Intense competition in the dairy sector has not stopped Arla Foods UK from chalking up bigger profits this year than last, becoming the only one of the big three dairy processors to buck the declining trend.
Chief executive Tim Smith said Arla’s rise in underlying pre-tax profits to 44.5m in the year to October was the pay-off from its merger with Express Dairies.
The dividend to shareholders was up 7% after record sales of 1.32bn, boosted by new fresh milk business with Asda, the company said.
A third of that income came from growth in key imported brands, such as Anchor and Lurpak spreads, and in Arla’s extended-life milk, Cravendale.
This brand has benefited from a 75m investment at the Stourton dairy in Leeds.
Record milk volumes were underpinned by the growth of Arla Foods Milk Partnership, its dedicated farmer supply base and itself a major shareholder in Arla Foods UK.
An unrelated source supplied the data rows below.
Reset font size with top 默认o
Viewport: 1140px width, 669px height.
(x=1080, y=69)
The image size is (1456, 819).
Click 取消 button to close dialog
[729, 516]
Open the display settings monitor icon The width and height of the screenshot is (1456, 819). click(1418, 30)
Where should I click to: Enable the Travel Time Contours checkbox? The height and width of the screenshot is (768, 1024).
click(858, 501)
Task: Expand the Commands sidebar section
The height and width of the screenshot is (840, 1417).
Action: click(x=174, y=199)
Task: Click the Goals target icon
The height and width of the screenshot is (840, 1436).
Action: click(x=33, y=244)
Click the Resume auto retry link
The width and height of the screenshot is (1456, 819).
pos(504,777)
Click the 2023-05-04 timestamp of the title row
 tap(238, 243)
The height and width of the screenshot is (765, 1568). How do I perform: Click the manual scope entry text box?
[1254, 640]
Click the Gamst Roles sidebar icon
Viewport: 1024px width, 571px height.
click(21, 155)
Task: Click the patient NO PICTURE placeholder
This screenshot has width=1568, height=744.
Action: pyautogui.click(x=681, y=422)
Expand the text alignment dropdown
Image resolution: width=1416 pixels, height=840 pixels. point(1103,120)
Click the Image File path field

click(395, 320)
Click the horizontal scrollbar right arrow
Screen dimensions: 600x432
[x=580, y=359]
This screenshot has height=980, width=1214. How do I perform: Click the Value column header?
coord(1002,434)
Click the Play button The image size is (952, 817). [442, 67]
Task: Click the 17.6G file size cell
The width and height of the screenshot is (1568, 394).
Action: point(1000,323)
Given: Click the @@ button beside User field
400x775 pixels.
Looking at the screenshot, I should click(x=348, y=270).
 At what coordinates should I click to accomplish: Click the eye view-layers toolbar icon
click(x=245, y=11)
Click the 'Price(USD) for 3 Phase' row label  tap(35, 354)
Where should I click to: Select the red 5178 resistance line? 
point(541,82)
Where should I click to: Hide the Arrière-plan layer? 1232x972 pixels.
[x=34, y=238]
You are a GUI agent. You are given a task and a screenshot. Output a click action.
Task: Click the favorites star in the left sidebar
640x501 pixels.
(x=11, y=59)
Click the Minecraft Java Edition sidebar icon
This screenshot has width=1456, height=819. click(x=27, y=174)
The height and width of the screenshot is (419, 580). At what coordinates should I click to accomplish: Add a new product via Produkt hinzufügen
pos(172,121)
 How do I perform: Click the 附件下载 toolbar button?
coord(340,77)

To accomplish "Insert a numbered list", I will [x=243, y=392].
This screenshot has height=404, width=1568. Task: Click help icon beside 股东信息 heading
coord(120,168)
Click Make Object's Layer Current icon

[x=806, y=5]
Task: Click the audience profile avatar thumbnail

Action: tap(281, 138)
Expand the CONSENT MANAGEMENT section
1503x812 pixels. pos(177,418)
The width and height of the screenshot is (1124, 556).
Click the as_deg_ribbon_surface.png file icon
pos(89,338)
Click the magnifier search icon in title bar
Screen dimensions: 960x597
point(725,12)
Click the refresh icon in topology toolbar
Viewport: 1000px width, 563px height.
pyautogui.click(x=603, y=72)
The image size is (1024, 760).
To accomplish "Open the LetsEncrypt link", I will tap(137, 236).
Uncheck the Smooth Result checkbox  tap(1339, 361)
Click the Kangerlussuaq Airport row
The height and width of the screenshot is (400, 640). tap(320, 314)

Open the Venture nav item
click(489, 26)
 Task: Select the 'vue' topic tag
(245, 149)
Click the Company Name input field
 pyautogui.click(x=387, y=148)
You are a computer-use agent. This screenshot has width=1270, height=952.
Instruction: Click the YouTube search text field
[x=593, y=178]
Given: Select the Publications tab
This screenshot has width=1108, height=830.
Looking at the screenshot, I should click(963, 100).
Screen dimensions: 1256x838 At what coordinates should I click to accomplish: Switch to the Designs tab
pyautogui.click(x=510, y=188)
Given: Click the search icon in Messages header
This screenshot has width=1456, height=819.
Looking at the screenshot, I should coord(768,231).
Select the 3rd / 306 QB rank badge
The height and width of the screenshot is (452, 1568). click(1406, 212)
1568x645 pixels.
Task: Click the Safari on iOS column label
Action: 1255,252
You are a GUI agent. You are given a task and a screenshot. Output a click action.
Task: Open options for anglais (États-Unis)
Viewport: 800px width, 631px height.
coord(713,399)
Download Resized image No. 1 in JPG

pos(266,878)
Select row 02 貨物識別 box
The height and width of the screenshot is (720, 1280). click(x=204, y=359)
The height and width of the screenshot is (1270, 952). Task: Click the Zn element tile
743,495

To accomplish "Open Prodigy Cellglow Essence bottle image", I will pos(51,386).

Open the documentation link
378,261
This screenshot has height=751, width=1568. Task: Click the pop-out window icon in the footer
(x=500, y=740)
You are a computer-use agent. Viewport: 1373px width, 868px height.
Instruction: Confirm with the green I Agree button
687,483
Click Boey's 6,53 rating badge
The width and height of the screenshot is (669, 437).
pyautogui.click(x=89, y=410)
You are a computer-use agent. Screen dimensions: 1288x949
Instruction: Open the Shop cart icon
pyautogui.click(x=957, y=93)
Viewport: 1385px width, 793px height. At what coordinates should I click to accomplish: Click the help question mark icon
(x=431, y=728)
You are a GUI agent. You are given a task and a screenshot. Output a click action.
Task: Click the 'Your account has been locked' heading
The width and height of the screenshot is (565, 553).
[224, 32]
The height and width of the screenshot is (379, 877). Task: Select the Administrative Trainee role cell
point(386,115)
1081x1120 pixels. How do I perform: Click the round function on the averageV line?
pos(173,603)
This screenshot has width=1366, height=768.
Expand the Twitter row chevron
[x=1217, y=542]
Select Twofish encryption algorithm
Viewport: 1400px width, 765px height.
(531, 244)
Its 1600 members now supply more than 70% of Arla’s milk and are on target to supply 80% by April 2006.
But the outlook for raw milk suppliers is still bleak, with Mr Smith warning of further downward price pressure.
He blamed CAP reform uncertainty, and said farmers had to consider dairy premium payments as milk income.
He also warned that rising costs from oil price inflation could have an impact on profitability next year unless talks with the retailers on price rises bear fruit.
He expected a decision imminently on a 1.5p/litre rise, which could temporarily take the pressure off farmgate prices.